Filter the listing so that only lines with the word "sidebar" remain.

»»

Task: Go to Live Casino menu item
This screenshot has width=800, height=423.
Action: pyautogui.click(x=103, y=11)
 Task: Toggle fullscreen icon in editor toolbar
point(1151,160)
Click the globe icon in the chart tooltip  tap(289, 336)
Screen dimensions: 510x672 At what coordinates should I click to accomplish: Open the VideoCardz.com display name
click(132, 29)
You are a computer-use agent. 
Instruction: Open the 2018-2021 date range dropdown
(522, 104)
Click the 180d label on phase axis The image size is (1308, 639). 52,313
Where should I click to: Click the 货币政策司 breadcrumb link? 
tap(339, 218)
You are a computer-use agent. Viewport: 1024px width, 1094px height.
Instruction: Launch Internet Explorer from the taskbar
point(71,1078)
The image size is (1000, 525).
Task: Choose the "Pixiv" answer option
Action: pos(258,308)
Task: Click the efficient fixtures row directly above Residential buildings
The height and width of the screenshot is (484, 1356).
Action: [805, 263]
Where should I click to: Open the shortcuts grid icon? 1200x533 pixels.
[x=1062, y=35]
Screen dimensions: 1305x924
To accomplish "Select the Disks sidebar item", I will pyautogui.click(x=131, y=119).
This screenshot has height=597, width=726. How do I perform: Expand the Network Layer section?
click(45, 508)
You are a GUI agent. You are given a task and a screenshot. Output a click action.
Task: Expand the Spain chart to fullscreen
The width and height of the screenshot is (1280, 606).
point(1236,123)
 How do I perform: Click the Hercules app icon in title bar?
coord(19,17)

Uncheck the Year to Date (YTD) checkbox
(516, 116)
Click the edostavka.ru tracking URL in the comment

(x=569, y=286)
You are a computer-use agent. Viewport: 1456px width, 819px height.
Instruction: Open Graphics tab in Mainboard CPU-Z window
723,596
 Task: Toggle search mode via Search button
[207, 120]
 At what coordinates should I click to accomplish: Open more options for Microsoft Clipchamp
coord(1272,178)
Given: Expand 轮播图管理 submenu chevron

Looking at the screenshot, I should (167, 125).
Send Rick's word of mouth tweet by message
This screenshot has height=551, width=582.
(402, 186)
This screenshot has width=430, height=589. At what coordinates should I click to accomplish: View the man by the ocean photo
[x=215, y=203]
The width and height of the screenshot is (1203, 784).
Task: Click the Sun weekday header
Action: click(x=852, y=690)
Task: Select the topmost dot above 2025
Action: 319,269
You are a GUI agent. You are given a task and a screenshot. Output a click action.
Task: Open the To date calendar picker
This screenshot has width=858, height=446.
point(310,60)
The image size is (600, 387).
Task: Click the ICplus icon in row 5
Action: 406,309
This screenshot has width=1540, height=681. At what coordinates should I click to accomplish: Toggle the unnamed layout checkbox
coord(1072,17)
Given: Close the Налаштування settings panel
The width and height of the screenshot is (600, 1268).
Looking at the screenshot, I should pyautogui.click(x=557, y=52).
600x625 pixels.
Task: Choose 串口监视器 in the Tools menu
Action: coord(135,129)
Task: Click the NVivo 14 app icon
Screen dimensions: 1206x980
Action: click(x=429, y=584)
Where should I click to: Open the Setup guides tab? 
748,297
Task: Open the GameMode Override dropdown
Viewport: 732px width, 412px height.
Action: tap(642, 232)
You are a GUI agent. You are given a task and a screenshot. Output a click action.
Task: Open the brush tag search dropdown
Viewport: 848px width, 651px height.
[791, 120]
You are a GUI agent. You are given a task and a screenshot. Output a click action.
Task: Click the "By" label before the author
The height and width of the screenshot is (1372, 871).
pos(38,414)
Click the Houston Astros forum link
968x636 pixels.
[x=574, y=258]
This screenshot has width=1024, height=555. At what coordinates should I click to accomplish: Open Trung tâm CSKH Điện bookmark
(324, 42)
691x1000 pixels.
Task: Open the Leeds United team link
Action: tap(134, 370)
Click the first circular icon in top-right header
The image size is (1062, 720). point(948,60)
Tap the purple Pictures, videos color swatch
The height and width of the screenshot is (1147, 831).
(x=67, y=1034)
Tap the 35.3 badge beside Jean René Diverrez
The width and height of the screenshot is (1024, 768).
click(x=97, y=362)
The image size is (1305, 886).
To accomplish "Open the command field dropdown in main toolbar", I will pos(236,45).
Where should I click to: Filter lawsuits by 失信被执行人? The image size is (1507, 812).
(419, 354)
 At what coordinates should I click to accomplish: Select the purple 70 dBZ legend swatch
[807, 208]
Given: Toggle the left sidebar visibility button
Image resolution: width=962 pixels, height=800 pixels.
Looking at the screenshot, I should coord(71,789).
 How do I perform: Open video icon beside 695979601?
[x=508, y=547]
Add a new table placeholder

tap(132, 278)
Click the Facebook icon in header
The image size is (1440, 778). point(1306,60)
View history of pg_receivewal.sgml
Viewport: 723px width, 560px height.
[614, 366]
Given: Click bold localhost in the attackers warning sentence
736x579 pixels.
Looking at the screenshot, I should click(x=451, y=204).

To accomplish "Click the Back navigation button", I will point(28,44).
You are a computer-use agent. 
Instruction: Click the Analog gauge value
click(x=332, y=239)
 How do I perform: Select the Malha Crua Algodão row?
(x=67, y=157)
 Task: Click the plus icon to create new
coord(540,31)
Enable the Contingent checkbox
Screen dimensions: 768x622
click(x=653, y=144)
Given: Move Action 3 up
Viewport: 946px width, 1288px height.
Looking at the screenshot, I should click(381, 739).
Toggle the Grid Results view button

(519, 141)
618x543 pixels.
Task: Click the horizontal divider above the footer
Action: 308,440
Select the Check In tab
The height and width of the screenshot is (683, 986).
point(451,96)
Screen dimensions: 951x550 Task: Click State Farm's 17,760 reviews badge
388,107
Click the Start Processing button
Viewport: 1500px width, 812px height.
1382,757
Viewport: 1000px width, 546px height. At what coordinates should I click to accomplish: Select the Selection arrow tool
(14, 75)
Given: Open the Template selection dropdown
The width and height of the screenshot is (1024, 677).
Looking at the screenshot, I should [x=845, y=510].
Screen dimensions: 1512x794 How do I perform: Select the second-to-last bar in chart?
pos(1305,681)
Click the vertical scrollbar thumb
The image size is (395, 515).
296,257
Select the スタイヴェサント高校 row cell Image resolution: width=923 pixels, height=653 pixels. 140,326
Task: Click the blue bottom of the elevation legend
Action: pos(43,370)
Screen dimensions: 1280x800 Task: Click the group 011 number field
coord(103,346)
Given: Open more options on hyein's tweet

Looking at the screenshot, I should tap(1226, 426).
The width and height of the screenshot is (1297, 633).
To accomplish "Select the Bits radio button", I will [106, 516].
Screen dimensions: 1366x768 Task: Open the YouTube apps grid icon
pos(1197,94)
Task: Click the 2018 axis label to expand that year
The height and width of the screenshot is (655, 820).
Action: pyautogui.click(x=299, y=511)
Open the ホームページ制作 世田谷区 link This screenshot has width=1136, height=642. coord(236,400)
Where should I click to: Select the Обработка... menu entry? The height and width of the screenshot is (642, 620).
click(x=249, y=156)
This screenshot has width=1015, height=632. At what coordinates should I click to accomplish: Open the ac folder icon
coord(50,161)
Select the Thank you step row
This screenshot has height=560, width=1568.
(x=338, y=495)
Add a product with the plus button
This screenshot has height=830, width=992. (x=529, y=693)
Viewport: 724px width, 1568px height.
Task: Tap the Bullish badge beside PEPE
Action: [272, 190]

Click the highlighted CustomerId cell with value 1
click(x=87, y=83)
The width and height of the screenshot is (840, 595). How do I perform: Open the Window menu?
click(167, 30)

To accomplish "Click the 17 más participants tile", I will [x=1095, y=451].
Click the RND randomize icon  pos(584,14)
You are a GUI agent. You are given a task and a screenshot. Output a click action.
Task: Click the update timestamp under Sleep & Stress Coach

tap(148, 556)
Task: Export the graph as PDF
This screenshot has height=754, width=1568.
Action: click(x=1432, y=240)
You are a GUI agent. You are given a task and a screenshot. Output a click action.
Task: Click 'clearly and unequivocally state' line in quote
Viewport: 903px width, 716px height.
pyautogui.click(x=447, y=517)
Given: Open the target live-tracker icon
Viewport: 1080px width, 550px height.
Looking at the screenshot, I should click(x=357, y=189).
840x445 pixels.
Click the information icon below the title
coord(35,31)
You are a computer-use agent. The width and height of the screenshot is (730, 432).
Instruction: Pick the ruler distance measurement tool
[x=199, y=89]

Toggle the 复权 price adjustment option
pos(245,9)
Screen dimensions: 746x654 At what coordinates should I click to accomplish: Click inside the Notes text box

««

■ **SOLUTION TO THE EXERCISE**
To accomplish "Select the Disks sidebar item", I will pyautogui.click(x=131, y=119).
Given: Toggle the left sidebar visibility button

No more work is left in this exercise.